Polycentric Moscow: overcoming transport collapse
By Anna Bakaykina
Modern Moscow is a classical representation of monocentric city. Approximately 70 % of all workplaces are concentrated in the area of 6.5 km from the Kremlin, whereas people mostly live in the suburbs (e.g., the population density of the Zyabliko district, located 17 km away from the city center, is 2.2 times larger than density in Arbat district located 1 km from the Kremlin. This can be explained by the bid-rent theory - moving away from the city center the prices for accommodation significantly decrease. So, a one-room apartment rent in Khimki is almost half that of one in the North-Western Administrative Districtof Moscow ($581.8 versus $1043.37, respectively,
However, this monocentric structure directly causes the severe transportation problem. Everyday a huge flow of Muscovites travels from their homes to the workplaces and the other way round (so-called “pendulum migration”). Along with the underdeveloped transport infrastructure (leading to one of the worst estimated commuting time in the world) and existing radial transportation system, it creates huge traffic jams and metro overload. Thus, every day the capital metro is overloaded by 20 % on average and typical traffic jam lasts 2.5 hours daily (Moscow is 8th in the world in terms of traffic jam duration).
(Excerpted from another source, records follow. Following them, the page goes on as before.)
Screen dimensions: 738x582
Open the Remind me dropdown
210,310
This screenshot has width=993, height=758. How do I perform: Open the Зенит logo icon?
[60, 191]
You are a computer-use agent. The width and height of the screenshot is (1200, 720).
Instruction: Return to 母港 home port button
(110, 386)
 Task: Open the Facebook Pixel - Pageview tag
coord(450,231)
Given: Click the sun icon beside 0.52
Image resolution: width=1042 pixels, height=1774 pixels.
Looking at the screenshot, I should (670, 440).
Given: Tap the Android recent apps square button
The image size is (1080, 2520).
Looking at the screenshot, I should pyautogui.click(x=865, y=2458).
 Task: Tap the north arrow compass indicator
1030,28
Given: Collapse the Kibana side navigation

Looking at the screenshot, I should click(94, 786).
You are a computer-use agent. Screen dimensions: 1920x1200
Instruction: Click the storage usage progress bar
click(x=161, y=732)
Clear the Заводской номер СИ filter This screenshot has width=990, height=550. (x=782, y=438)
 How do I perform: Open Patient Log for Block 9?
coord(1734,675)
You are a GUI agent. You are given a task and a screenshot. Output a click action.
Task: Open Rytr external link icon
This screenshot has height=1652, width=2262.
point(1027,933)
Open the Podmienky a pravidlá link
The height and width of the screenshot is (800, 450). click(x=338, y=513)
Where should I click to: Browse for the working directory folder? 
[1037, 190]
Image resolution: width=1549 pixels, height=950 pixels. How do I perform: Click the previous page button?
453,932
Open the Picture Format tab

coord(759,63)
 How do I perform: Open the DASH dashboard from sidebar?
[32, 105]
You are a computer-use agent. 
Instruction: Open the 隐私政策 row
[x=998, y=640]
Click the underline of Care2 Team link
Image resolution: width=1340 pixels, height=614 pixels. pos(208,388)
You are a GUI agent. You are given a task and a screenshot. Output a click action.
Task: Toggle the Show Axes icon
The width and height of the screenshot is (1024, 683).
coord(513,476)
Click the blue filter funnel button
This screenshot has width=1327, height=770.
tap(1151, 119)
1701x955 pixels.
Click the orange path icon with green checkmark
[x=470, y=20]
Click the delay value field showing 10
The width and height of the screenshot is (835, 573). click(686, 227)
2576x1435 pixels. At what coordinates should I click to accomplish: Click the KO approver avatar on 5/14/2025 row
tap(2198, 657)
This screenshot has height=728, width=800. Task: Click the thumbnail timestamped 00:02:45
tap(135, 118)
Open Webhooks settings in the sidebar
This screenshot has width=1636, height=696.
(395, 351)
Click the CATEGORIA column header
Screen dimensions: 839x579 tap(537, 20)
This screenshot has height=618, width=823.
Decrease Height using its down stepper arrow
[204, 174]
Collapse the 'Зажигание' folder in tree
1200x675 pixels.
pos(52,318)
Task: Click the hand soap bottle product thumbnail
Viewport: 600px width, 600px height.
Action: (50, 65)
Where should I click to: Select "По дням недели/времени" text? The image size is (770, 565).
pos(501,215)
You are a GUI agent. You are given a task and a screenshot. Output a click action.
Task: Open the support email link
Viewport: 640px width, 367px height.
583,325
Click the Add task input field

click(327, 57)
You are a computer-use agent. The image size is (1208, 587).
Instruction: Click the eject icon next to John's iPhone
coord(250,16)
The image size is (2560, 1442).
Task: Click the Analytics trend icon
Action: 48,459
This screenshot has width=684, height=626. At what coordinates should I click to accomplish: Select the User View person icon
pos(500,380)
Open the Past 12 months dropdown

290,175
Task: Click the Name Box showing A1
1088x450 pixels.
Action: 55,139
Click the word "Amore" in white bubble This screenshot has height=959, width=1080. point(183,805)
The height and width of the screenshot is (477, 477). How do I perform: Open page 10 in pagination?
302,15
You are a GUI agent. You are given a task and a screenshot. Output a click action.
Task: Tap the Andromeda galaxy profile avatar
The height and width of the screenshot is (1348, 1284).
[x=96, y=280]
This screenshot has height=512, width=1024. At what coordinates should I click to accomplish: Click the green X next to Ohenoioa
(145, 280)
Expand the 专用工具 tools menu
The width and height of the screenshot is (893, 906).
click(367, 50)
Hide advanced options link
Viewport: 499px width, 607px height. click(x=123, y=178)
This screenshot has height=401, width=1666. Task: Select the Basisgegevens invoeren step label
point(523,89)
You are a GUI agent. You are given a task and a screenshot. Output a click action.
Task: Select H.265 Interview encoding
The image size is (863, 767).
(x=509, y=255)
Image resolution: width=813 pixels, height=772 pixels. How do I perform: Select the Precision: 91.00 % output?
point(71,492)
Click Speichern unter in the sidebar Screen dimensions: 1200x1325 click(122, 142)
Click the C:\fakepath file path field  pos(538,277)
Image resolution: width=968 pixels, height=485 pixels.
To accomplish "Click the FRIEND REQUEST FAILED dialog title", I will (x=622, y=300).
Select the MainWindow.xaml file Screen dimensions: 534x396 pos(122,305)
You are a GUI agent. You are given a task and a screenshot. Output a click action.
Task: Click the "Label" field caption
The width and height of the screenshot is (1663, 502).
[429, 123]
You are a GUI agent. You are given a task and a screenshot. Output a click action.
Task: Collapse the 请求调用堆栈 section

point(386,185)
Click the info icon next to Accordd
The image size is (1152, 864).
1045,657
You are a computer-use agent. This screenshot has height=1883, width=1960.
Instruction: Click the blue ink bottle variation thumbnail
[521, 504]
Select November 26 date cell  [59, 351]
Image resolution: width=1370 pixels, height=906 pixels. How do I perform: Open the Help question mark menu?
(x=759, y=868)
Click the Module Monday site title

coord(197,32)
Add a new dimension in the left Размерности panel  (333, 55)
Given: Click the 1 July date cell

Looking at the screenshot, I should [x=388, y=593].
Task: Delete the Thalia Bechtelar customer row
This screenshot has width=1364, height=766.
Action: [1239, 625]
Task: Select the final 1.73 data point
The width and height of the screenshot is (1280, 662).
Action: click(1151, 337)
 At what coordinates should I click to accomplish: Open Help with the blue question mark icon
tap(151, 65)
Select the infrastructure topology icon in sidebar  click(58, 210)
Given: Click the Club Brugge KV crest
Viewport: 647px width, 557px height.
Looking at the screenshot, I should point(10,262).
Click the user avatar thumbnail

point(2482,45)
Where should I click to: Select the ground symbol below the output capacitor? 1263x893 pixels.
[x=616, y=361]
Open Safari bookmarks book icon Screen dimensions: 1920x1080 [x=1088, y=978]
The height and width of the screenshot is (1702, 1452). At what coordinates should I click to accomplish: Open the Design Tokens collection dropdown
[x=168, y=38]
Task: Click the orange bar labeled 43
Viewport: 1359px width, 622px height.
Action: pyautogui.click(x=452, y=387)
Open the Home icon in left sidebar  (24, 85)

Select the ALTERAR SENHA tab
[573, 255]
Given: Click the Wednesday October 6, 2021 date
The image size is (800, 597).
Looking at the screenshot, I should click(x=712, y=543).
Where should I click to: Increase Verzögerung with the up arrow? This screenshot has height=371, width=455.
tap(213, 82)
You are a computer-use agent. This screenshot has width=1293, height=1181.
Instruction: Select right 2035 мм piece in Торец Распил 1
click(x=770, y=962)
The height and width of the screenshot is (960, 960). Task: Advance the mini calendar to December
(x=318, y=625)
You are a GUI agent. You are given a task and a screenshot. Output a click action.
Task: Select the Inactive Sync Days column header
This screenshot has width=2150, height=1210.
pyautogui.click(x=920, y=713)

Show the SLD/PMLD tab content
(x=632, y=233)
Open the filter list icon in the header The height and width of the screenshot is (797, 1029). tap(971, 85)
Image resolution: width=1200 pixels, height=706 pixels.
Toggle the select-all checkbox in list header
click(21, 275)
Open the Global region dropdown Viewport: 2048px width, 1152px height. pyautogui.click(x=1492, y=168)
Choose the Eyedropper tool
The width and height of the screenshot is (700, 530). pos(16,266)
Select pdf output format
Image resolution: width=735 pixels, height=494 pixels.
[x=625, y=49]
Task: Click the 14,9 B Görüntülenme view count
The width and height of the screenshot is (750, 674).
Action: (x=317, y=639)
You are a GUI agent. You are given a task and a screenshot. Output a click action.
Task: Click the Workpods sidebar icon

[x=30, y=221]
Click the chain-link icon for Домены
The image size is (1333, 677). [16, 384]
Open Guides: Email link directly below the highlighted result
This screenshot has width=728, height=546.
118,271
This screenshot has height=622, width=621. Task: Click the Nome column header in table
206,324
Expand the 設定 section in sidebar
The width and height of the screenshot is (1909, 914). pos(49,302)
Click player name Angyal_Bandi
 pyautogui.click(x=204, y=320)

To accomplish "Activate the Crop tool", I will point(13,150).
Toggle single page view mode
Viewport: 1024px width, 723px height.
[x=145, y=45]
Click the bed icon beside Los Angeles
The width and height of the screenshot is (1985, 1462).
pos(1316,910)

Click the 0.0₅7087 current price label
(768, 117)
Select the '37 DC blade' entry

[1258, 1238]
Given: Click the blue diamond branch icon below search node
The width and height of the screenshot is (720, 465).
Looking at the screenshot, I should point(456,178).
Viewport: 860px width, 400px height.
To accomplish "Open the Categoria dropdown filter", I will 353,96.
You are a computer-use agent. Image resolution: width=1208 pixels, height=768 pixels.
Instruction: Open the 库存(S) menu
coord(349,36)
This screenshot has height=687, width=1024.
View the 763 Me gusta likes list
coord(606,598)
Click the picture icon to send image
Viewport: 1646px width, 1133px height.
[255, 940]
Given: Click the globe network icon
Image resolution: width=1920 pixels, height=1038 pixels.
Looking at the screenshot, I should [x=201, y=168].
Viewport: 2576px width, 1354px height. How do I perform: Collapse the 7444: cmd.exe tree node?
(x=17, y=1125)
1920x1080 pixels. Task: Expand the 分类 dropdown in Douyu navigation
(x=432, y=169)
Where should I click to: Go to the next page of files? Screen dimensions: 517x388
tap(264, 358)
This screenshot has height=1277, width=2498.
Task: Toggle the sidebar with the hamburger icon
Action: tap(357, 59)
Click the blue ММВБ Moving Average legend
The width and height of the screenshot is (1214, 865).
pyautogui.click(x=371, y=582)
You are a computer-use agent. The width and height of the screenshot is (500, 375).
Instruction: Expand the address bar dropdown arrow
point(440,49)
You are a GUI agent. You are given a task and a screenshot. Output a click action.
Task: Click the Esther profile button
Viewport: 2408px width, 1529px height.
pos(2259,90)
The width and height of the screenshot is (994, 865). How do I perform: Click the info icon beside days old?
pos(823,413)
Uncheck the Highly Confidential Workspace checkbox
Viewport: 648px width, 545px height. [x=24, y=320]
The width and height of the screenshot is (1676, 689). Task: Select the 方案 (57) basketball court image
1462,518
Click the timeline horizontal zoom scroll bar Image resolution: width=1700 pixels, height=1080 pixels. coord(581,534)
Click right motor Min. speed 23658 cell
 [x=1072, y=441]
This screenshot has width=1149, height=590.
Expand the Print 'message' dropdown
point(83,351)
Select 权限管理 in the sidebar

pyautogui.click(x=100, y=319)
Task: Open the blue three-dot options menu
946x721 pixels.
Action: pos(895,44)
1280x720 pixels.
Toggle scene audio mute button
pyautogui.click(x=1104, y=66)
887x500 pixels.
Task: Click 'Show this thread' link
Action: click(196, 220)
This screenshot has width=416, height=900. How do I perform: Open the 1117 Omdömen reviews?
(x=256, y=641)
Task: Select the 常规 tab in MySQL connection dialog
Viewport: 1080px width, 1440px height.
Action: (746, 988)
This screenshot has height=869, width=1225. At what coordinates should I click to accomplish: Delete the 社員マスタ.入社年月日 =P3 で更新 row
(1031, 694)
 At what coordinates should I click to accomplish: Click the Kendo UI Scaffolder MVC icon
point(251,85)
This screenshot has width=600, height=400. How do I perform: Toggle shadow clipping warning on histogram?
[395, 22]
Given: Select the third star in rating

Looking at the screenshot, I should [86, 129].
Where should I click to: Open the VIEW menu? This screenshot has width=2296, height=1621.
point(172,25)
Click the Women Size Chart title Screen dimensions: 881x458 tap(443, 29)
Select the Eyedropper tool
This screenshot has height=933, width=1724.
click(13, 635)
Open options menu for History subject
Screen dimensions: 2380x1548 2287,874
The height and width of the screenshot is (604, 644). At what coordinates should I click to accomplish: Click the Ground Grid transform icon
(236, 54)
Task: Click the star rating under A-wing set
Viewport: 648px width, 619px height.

The current situation can be characterized as transport collapse.
Several separate steps can be implemented to cope with this problem, but they will unlikely have any real significant effect. Thus complex solution is needed. The concept of policentricity – the formation of several clusters of economic activity within one city – seems to be an effective solution for the Moscow case. Such capitals as Paris, London, Tokyo chose a similar path of development several decades ago by creating new poles of jobs concentration and relieving the historic center. Modern theory in this case is perfectly consistent with the existing practice*.
Permeated with the spirit of the polycentricity and the prospect of becoming a world financial center, the Russian government decided to create the Moscow metropolitan area (“Big Moscow”). This project provides for an expanding more than two-fold in area of the capital (from 1,070 squarekilometers to 2,560 sq km) with the establishment of multiple clusters (including medical, innovative and educational clusters) and relocation of several Federal authorities (e.g. Parliament and Supreme Court) to new greenfield sites. It also suggests the creation of an efficient transport infrastructure, in particular, development of chordwise directions, and putting into operation a total of 23 new metro stations by 2018. Special emphasis will be placed on an improvement of existing public transport system by an introduction of intelligent transport systems, creation of wide range of transport hubs, opening of passenger traffic in the small ring of the Moscow railway and integrating it with the functioning of underground.
Nevertheless, real economic effects from this project remain unclear. In short-term period, it is quite unlikely that there will be any real effect, because a simple change in administrative status of attached territories will not add more incentives to firms to reallocate. And terrain characteristics stay the same: there are still transport problems, and the population density is still low (compared to the "Old Moscow" and other areas of the Moscow region). Concerning pendulum migration, the flows will not change until real improvements in transport infrastructure and the development of chordwise directions. The only thing that might change the situation in the short-term is the decision to relocate public institutions, but this effect is not likely to be significant because it can only accelerate the creation of infrastructure and this also will take time. Otherwise, the level of wages will stay the same because it depends on the demand and supply on local labor market. As income of people will not change, the level of local prices will not be also affected by this process.
Considering the long-term prospect, changes might occur but they mostly depend on the development of the full range of infrastructure, including social infrastructure (which besides transport includes health, education, housing). Only in this case an overflow of the economic activity from the "Old Moscow" and other areas of the Moscow region will be observed. However, the development of the “Big Moscow” – 90 % of which is currently covered by forests, fields and villages – will take time and will need to solve some existing issues. For example, it is impossible to create accommodation with the current absence of the proper water supply, for which two solutions have been proposed – to drill wells or to build a reservoir near Podolsk. But the first will raise the level of prices on accommodation to premium class level (and will be provided mostly by private companies), which of course will not provide additional incentive for people to move there, whereas the second needs direct involvement of the authorities and huge state investments.
Despite the fact that the project itself looks very convincing in solving the existing problem of transport collapse, it is quite unlikely to expect real effect of it in the nearest future. Moreover, any real success can appear only in case of using integrated approach.
* The classical monocentric Von Thünen (1826) model extended later by Alonso (1964), Mills (1967), Muth (1969) and Fujita (1989) lost its position in comparison with emerging polycentric models (e.g. Anas and Kim, 1986), which are able to describe more complex patterns through interaction of agglomeration and dispersion.